-
Notifications
You must be signed in to change notification settings - Fork 678
Description
Please provide all mandatory information!
Describe the bug (mandatory)
When page.get_text() function is applied to some pdfs that contain images, it returns the image turned upside down + it adds a black image with the same size as the original image behind it.
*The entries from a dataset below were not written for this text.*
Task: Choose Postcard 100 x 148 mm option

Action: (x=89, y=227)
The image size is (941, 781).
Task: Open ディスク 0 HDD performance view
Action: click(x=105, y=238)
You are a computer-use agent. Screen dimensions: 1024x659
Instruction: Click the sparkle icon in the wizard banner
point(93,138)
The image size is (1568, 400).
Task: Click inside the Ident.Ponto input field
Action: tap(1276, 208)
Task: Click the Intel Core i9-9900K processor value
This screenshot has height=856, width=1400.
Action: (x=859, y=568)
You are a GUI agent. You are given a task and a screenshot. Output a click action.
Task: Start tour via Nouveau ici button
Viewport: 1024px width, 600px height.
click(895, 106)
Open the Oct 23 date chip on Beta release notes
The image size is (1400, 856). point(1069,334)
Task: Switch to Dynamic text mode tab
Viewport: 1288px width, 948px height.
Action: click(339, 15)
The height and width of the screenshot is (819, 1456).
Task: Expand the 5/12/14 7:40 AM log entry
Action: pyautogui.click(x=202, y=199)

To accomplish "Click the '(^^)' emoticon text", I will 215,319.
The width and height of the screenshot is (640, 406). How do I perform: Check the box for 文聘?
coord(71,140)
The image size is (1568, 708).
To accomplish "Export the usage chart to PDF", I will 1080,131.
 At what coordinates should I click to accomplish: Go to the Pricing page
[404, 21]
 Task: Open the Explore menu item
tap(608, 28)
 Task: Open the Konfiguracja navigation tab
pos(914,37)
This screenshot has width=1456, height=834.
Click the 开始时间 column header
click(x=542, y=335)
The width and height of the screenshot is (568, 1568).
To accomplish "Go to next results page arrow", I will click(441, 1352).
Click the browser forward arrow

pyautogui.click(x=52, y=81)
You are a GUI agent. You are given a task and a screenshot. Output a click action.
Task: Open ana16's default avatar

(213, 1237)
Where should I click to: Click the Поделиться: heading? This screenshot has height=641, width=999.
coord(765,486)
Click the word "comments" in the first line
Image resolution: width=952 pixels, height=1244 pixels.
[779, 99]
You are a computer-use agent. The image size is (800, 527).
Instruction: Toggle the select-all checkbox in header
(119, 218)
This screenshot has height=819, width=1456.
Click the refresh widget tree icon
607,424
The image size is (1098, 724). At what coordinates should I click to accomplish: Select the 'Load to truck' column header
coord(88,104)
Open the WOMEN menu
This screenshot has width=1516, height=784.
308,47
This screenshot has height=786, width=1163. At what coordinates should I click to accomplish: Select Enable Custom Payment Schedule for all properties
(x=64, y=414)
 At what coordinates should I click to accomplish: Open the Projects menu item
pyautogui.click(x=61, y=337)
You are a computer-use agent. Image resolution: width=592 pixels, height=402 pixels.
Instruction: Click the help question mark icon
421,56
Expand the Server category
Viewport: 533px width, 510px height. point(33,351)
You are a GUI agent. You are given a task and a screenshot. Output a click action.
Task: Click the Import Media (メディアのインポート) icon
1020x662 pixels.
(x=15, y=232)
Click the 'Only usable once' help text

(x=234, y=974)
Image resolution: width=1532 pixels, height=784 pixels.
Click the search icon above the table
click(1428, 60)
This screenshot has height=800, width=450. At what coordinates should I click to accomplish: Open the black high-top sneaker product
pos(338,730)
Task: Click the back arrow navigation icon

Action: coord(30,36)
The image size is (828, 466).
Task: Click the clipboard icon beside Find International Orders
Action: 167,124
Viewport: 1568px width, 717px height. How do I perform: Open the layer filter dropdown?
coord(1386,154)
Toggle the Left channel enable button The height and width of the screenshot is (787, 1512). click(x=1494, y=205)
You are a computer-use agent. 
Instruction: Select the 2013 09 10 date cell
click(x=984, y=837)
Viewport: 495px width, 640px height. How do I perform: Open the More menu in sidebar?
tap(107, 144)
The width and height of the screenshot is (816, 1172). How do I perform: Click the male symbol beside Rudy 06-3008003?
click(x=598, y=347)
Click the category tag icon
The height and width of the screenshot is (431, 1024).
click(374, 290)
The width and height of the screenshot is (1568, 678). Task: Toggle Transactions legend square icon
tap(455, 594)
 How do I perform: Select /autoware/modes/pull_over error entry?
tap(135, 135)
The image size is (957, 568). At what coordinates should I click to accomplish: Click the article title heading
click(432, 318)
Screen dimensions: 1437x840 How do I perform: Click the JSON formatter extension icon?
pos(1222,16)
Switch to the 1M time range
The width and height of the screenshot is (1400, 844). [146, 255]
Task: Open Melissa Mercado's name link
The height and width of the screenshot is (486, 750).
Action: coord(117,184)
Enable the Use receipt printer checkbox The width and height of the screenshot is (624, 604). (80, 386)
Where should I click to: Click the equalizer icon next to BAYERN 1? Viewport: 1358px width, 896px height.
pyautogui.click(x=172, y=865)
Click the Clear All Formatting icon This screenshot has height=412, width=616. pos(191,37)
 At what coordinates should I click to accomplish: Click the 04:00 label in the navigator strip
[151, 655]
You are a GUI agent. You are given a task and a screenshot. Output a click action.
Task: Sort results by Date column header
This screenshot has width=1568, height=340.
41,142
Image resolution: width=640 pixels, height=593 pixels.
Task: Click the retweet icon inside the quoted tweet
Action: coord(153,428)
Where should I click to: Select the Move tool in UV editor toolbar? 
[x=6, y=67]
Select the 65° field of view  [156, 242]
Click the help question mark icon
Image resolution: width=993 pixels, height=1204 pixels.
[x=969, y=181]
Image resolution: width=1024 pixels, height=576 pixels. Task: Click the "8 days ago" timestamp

This does not happen to other documents.
To Reproduce (mandatory)
I attach two documents:
-
document_OK.pdf --> document where the error does not happen
document_OK.pdf -
document_ERROR.pdf --> document where the error happens.
document_ERROR.pdf
In order to reproduce the error, please run the following code:
`
import fitz
file_ok = 'document_OK.pdf'
file_error = 'document_ERROR.pdf'
doc_ok = fitz.open(file_ok)
doc_error = fitz.open(file_error)
html_text_ok = ''
for page in doc_ok:
html_text_ok += page.get_text("html")
html_text_error = ''
for page in doc_error:
html_text_error += page.get_text('html')
`
Expected behavior (optional)
The expected behavior is the following:

Which generates the image in base64 in the document image_base64_OK.txt and the html in the file document_OK.txt (it is not permitted to upload html files, so I attach it as txt).
document_OK.txt
image_base64_OK.txt
However, the image in document_ERROR.pdf is converted to two images:

- A black rectangle.
- The image in the pdf turned upside down.
I also attach the base64 files of both images and the html file generated by fitz, document_ERROR.txt (again, I attach it as txt despite it is a html file).
document_ERROR.txt
image_ERROR1.txt
image_ERROR2.txt
Screenshots (optional)
Screenshots added in the previous section.
Your configuration (mandatory)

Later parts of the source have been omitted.